KERBEROS/SPNEGO是spring-security项目的扩展,同时也是实现Windows Active Directory认证的一种方式,其流程和配置可参考http://lengyun3566.iteye.com/blog/1404943,这篇文章讲的比较详细。在开发过程中通过ktpass映射用户名这步有2种方式(我只知道2种):
1、ktpass -princ HTTP/项目部署所在的机器名@域名 -mapuser test\admin -out kerberos.keytab
2、ktpass /out kerberos.keytab /mapuser [email protected] /princ HTTP/ 项目部署所在的机器名@TEST.ORG /pass password
其中用户名最好以HTTP/开头,这也是官方网站建议的方式。

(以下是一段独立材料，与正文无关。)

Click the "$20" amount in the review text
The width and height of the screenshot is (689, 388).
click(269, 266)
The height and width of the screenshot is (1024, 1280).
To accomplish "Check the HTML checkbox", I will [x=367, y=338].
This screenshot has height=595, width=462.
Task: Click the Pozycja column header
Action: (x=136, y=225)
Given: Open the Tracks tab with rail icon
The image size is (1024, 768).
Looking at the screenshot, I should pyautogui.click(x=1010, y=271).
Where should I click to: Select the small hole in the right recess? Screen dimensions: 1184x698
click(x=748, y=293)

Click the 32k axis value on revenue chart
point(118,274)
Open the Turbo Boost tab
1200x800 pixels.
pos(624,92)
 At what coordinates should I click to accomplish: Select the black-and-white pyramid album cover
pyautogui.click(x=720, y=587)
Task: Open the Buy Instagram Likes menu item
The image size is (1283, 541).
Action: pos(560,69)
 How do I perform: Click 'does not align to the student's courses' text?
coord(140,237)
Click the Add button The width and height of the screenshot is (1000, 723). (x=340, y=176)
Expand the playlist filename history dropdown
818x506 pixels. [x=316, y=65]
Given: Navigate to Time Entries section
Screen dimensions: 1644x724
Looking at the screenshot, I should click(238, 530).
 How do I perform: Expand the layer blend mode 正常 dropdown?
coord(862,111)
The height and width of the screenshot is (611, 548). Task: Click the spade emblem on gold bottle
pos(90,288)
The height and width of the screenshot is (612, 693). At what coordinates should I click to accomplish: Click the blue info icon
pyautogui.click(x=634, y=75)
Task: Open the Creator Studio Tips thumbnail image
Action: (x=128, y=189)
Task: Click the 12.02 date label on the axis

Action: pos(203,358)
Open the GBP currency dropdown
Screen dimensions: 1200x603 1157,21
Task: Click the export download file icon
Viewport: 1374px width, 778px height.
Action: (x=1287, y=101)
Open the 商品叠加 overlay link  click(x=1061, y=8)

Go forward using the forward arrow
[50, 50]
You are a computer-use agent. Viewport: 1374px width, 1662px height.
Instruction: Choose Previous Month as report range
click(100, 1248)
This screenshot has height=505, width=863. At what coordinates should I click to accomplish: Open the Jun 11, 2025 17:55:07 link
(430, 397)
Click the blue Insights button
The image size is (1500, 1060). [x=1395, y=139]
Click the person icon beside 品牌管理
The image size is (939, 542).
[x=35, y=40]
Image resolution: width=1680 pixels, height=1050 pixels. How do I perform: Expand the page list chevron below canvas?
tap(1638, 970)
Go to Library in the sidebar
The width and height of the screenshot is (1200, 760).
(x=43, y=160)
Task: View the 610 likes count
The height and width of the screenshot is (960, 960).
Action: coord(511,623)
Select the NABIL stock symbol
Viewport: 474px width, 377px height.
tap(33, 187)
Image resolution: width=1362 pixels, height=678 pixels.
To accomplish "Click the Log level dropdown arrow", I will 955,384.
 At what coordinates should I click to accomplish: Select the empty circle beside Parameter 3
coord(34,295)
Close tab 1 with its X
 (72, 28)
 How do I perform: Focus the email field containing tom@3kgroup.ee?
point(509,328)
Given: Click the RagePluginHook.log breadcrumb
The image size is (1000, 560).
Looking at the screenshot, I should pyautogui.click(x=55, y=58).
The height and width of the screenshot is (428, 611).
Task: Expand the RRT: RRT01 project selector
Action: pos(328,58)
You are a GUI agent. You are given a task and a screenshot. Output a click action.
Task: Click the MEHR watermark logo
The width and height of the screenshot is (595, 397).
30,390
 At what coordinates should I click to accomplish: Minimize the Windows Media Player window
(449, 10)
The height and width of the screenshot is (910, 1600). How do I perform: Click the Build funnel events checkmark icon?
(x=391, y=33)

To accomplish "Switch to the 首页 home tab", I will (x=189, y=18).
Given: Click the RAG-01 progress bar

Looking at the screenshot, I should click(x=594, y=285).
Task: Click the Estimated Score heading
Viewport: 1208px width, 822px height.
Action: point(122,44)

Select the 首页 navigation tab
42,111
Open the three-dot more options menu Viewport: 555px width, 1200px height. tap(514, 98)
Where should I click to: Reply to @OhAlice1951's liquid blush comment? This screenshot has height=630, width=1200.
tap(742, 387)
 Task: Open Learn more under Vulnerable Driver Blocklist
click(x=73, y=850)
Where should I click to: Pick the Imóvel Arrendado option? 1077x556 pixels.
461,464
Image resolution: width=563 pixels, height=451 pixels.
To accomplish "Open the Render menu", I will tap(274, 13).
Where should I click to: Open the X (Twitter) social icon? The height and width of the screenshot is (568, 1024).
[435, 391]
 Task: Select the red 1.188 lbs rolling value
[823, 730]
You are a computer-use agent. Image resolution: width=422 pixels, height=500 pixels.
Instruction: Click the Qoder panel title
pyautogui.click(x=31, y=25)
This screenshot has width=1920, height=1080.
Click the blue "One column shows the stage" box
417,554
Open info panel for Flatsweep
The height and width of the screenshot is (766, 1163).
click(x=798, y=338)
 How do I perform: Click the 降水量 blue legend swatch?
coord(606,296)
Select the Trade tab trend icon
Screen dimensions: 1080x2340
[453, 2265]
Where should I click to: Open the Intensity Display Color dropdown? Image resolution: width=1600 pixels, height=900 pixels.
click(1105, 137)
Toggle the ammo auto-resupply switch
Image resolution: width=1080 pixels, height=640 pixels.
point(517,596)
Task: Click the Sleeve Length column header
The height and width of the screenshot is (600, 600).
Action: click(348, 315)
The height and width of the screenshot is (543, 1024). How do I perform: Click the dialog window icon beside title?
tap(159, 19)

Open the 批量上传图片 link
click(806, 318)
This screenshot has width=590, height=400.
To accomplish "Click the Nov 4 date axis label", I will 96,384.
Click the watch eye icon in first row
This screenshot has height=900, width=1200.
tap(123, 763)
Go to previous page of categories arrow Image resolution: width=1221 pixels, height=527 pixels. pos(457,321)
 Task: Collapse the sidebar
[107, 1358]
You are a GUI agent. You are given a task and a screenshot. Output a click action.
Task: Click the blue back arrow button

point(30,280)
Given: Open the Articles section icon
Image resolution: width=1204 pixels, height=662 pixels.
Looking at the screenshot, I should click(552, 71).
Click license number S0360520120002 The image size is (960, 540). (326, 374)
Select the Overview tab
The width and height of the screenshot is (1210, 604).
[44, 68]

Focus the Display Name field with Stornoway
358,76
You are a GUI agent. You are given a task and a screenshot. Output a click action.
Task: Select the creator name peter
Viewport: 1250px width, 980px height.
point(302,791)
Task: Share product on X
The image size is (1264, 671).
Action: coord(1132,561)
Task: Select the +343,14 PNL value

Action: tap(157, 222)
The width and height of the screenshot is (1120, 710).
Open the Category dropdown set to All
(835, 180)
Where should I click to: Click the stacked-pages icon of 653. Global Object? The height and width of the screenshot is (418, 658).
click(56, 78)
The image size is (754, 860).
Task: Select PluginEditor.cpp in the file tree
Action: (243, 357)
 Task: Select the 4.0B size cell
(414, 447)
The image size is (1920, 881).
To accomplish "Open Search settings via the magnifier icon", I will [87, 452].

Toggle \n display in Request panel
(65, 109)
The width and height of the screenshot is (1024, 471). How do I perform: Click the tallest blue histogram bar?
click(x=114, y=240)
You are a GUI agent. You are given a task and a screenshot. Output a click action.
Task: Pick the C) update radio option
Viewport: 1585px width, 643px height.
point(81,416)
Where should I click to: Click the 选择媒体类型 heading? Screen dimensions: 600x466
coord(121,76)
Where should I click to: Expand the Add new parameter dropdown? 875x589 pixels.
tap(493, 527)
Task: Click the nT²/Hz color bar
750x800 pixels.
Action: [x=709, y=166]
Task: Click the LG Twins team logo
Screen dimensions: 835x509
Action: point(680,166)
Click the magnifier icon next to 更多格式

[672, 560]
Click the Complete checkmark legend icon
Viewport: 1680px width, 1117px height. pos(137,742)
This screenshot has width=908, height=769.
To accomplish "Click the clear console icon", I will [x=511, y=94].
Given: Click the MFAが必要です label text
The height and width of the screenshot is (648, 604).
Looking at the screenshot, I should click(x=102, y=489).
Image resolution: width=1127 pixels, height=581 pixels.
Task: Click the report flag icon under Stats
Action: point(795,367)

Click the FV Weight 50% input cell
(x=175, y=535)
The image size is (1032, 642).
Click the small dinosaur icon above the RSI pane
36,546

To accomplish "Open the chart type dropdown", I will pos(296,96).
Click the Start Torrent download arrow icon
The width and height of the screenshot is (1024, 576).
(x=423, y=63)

值得注意的是:项目所在的机器C:\Documents and Settings\Administrator\WINDOWS下需要有个名称为krb5.ini的文件,文件内容为:
[libdefaults]
default_realm = 以域名为例
default_tkt_enctypes = aes128-cts rc4-hmac des3-cbc-sha1 des-cbc-md5 des-cbc-crc
default_tgs_enctypes = aes128-cts rc4-hmac des3-cbc-sha1 des-cbc-md5 des-cbc-crc
permitted_enctypes = aes128-cts rc4-hmac des3-cbc-sha1 des-cbc-md5 des-cbc-crc
[realms]
default_realm的值 = {
kdc = 项目所在的机器名
default_domain = 域名
}
[domain_realm]
. default_realm的值 = default_domain的值
主要是为了加解密windows密码。
用户通过浏览器发送请求时,若后台打印出如下信息:
WARNING: Negotiate Header was invalid: Negotiate TlRMTVNTUAABAAAAl4II4gAAAAAAAAAAAAAAAAAAAAAGAbAdAAAADw==org.springframework.security.authentication.BadCredentialsException: Kerberos validation not succesfull
则表明系统采用的认证方式是windows默认的NTLM协议,此时应将请求的地址应写成项目所在的机器名,否则测试很可能不成功。